Tech Companies Reckon With the Pandemic
So the iPhone SE comes out in April. We are expecting the next low cost Pixel, the $400 Pixel, which would be the Pixel 4a, to come from Google within about a month. Earlier this month or late last month, Samsung put out its low cost phones. They have phones that range from like $150, $200 up to about five or $600. So the spring is the time of year for the low cost phone. I think the really important tell here, will be in the fall, because in the fall is when the big flagships come out, the $1,000 phone, the $1,400 phone. If the economy is still not moving, which we fully expect that it will not be moving by September or October, when the higher priced devices come out, I think that’s when we’re going to see the real impact of the pandemic on consumer spending, specifically around smartphones, because it might make sense to buy a $300 phone or a $400 phone right now, and it is probably not going to make sense to buy $1,000 or $1,500 phone come October.
LG: I think you’re right. I think that there are going to be some lagging indicators here and that we won’t see the full effects of the pandemic on the electronics business until perhaps, later in the year. And that’s for a couple of reasons, I mean one is that all of the products we’re seeing launch right now, whether it’s the Samsung Galaxy phone that launched in February, the Samsung Galaxy tablets and the iPad Pro that launched last month, this month, there’s a new iPhone. All of these things were planned out so many months in advance, that they were pretty much already done, right, by the time the new year came around.
And so I think we’re starting to see things that were planned for the first quarter of this year launch as planned. It might be some of the later products that could be affected either by disruptions to supply chains or, as you’re pointing out Mike, consumer demand. I mean the current unemployment levels, they’re pretty bad. It was reported today that 5.2 million people filed for unemployment this week in the U.S., and now that’s up to 22 million people total, I believe since the start of the shelter in place sort of orders that went into effect. And the joblessness is really, really bad.
And one economist I spoke to for a story on WIRED.com last week said that in a recession, the first consumer goods to go typically are durables, which includes discretionary gadgets. So we’re going to see these interesting trends sort of arise where certain gadgets, for example, the demand for PCs has been really high right now because everyone’s working from home, and they’re also homeschooling their kids. And people need to figure out solutions in order to get their jobs done, to help their kids, or a family might just need a laptop so they can stay connected to the world right now while they’re home. But there are probably some other gadgets that they won’t be deemed as necessary. Now smartphones, of course, I think a lot of people would argue they’re pretty necessary in our lives right now, but the question is going to be the upgrade cycle. The upgrade cycle was already slowing by the time this pandemic really hit. And so I wouldn’t be surprised if we see a lot of people resisting upgrades for a lot longer.

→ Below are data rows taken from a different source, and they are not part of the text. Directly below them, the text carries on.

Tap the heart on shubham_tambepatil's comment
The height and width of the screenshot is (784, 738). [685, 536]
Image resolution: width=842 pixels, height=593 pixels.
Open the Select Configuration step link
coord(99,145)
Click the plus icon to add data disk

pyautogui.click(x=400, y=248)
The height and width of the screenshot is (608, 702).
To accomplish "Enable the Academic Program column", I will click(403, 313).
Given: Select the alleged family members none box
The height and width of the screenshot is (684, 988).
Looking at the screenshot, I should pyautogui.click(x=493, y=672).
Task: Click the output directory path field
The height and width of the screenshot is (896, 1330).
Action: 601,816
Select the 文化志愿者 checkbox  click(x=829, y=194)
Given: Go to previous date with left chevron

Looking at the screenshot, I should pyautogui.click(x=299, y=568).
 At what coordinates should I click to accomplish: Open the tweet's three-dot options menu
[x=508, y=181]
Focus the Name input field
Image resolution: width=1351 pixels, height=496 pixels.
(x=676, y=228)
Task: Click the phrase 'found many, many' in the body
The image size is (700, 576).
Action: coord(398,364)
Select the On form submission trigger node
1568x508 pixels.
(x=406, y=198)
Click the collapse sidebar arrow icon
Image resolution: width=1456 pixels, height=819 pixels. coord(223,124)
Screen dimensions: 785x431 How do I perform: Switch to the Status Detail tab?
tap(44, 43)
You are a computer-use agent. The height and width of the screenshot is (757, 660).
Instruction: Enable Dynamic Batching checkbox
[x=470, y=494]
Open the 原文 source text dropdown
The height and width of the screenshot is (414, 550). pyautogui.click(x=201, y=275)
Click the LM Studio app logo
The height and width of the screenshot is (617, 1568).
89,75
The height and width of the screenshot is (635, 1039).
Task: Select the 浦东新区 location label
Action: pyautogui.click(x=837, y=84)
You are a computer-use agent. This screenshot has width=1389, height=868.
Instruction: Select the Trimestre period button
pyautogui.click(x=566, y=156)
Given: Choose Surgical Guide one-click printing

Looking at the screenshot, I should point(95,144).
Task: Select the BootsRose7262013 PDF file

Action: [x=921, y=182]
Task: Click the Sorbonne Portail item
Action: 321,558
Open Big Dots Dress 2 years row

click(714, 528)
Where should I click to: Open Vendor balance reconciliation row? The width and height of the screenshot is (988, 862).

MC: Yeah, I think a phone is absolutely essential. There are a lot of people in this country and elsewhere in the world for whom their phone is their only computer. It’s the only thing that keeps them connected to the internet. And if that phone breaks, they’re going to need a new one. However, there are a lot of people who are going to just deal with a phone that’s old or doesn’t really work that well or has a cracked screen for a lot longer than they would normally deal with it, because they don’t have a job, or if they do have a job, but they’re just nervous about spending money. As far as like discretionary goods, yeah, people are not going to be buying soundbars. People are not going to be buying OLED televisions. People may not even be buying like new cars, just keeping things running for as long as possible, just so they can avoid new expenses. And honestly, I think that’s fine. It may not be great for the economy, but you probably will get just as much use out of last year’s phone or two years ago’s phone or six years ago’s car as you would out of something that’s brand new.